Exercise brief: Write out again everything from the line containing "Identify the location of cell-accuracy: 0.8182." down to the line containing "center [274, 406].", replacing "Identify" with "Find" and leaving all else unchanged.

==================================================

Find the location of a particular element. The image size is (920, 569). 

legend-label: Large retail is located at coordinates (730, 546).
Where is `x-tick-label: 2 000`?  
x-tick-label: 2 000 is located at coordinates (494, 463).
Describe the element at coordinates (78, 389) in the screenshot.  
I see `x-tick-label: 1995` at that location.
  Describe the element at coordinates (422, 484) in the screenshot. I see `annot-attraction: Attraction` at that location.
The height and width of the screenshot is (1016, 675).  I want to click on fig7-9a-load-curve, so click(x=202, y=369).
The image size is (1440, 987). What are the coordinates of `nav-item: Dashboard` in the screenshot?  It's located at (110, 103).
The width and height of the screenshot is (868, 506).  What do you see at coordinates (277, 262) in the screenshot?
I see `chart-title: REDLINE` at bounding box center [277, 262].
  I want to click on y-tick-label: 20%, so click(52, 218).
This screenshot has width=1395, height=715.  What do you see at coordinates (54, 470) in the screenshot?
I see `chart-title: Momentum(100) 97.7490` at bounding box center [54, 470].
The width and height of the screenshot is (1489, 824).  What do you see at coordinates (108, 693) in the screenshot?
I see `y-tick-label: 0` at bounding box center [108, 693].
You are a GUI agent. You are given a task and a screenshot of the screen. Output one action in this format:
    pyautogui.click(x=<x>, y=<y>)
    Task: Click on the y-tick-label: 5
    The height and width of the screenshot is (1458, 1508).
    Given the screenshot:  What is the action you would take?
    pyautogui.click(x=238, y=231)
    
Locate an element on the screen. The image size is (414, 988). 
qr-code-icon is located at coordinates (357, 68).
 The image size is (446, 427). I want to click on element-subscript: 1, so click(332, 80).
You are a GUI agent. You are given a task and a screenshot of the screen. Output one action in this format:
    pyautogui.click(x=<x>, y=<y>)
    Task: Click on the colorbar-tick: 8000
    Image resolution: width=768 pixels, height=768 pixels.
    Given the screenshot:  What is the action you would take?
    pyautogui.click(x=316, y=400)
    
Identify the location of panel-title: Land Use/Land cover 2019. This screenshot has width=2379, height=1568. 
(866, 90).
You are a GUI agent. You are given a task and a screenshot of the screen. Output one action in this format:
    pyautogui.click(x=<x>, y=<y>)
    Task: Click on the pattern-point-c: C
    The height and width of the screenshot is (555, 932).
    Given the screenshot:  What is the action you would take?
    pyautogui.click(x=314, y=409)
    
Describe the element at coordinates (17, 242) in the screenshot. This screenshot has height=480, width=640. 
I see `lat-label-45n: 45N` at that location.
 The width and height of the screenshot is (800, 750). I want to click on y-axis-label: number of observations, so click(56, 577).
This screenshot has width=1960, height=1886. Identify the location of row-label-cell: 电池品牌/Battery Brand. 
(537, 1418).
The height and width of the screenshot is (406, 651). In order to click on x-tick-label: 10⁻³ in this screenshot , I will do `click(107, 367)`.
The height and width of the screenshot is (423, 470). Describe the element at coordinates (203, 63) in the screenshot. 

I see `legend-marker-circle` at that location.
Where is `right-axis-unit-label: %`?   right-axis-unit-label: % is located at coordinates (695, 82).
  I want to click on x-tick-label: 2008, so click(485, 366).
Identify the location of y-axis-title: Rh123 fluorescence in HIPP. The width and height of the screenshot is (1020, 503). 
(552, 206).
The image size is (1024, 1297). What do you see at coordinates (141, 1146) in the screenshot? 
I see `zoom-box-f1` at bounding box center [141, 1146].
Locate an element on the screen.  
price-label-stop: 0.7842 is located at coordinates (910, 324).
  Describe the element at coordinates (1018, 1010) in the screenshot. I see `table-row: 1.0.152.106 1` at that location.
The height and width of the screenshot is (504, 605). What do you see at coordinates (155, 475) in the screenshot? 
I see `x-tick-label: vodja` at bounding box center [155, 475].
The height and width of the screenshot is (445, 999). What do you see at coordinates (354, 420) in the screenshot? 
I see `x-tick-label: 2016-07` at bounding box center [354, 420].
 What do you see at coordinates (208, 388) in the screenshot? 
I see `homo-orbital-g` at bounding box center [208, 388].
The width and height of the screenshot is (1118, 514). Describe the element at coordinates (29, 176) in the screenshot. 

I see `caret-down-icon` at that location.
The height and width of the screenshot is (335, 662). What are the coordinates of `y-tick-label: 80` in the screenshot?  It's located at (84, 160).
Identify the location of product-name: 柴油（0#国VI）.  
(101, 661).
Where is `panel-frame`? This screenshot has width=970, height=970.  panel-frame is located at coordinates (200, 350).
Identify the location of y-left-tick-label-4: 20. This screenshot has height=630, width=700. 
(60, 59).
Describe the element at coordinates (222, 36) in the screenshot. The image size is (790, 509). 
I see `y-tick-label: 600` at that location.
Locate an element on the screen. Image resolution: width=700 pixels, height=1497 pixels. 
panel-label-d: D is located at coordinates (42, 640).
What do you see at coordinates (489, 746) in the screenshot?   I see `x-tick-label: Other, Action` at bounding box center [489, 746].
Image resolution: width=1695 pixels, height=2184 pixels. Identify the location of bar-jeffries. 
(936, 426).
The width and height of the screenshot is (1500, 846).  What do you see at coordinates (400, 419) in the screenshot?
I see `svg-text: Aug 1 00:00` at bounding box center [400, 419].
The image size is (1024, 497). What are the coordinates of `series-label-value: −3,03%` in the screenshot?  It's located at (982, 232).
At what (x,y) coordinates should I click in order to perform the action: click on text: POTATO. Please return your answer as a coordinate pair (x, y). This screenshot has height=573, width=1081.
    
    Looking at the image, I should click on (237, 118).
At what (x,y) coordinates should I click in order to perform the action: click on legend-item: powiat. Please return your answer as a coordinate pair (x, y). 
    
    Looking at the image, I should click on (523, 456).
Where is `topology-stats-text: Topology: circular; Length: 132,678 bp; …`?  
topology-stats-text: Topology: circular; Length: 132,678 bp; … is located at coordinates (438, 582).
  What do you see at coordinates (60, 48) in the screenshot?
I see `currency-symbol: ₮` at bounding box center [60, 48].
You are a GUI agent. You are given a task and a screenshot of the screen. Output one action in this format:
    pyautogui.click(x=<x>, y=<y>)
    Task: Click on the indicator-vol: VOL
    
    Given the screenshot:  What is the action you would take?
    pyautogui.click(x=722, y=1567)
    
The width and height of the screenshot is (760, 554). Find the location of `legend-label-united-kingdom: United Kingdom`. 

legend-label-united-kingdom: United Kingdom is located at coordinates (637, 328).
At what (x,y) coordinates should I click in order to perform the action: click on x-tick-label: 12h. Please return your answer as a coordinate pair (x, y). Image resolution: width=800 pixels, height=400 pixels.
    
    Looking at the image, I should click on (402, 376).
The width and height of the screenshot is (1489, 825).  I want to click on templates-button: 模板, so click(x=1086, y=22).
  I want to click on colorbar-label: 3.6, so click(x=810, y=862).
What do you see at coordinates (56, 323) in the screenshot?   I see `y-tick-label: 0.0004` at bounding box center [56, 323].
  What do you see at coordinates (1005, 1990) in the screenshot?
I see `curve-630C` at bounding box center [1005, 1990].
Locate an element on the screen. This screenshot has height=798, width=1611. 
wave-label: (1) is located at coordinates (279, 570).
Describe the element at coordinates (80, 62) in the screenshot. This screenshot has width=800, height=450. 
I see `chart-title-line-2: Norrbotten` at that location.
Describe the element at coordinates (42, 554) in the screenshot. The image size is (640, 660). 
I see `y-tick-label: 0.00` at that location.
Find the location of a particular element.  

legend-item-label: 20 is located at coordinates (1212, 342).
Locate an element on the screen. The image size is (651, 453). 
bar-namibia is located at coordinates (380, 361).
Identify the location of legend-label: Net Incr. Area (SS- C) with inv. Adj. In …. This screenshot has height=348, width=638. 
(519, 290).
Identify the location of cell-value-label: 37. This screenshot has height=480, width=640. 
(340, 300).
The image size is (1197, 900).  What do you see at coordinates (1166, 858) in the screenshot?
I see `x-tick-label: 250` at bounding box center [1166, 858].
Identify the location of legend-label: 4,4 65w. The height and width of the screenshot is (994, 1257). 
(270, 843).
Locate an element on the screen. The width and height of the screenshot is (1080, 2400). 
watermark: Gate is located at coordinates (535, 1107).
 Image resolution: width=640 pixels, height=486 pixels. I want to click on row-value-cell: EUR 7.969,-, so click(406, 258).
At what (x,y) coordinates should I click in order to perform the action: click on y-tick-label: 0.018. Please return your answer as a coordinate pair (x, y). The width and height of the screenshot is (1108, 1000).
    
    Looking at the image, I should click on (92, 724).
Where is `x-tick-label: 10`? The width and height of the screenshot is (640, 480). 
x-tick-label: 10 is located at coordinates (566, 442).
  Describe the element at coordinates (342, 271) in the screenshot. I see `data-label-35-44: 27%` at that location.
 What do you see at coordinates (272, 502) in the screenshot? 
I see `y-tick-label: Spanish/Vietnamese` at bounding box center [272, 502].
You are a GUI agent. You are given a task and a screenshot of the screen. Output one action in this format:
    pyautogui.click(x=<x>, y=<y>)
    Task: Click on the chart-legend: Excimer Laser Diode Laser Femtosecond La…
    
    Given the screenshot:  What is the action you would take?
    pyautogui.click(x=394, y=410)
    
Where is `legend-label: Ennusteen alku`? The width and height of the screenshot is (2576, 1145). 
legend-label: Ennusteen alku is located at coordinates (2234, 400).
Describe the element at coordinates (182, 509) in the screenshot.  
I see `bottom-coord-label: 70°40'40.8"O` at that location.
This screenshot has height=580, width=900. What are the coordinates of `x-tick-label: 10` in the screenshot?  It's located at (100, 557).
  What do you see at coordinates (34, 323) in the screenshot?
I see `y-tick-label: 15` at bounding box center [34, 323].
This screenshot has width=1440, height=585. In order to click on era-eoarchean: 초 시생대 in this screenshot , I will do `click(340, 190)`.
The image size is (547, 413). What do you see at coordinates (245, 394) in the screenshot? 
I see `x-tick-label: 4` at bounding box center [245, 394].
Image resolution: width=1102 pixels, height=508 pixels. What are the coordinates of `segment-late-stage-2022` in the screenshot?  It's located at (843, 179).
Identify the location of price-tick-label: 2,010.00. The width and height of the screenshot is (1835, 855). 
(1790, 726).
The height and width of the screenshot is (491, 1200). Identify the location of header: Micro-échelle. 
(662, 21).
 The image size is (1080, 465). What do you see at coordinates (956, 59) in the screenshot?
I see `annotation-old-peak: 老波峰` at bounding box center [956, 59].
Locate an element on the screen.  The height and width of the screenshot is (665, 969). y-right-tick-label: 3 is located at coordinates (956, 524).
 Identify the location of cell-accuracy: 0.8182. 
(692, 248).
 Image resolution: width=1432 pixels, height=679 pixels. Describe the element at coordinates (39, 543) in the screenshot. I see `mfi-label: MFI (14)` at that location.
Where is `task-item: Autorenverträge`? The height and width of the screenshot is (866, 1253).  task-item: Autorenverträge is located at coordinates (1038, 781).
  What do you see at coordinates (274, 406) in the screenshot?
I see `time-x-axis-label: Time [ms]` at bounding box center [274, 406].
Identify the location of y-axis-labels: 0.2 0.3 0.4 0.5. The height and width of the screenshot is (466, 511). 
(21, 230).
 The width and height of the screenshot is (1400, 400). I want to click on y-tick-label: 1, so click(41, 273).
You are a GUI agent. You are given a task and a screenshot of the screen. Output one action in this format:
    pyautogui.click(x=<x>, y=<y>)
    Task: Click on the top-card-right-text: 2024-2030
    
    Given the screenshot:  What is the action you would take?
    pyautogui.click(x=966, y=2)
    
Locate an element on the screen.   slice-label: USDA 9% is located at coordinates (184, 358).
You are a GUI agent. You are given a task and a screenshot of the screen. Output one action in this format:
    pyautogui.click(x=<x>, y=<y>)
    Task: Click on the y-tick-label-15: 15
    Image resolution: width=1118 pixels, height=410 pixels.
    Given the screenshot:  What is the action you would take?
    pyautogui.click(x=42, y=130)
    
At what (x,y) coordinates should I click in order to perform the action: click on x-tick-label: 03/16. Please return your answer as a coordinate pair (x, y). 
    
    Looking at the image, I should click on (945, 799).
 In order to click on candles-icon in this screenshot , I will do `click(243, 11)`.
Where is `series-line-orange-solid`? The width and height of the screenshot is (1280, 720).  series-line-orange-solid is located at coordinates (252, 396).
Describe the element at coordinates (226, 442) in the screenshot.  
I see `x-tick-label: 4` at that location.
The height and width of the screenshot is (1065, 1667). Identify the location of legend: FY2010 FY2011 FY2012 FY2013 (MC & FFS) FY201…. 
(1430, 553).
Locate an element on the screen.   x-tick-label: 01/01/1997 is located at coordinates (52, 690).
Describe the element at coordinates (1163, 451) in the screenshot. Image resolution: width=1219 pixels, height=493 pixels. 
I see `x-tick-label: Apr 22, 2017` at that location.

==================================================

Solution to this exercise:
 Find the location of cell-accuracy: 0.8182. 
(692, 248).
 Image resolution: width=1432 pixels, height=679 pixels. Describe the element at coordinates (39, 543) in the screenshot. I see `mfi-label: MFI (14)` at that location.
Where is `task-item: Autorenverträge`? The height and width of the screenshot is (866, 1253).  task-item: Autorenverträge is located at coordinates (1038, 781).
  What do you see at coordinates (274, 406) in the screenshot?
I see `time-x-axis-label: Time [ms]` at bounding box center [274, 406].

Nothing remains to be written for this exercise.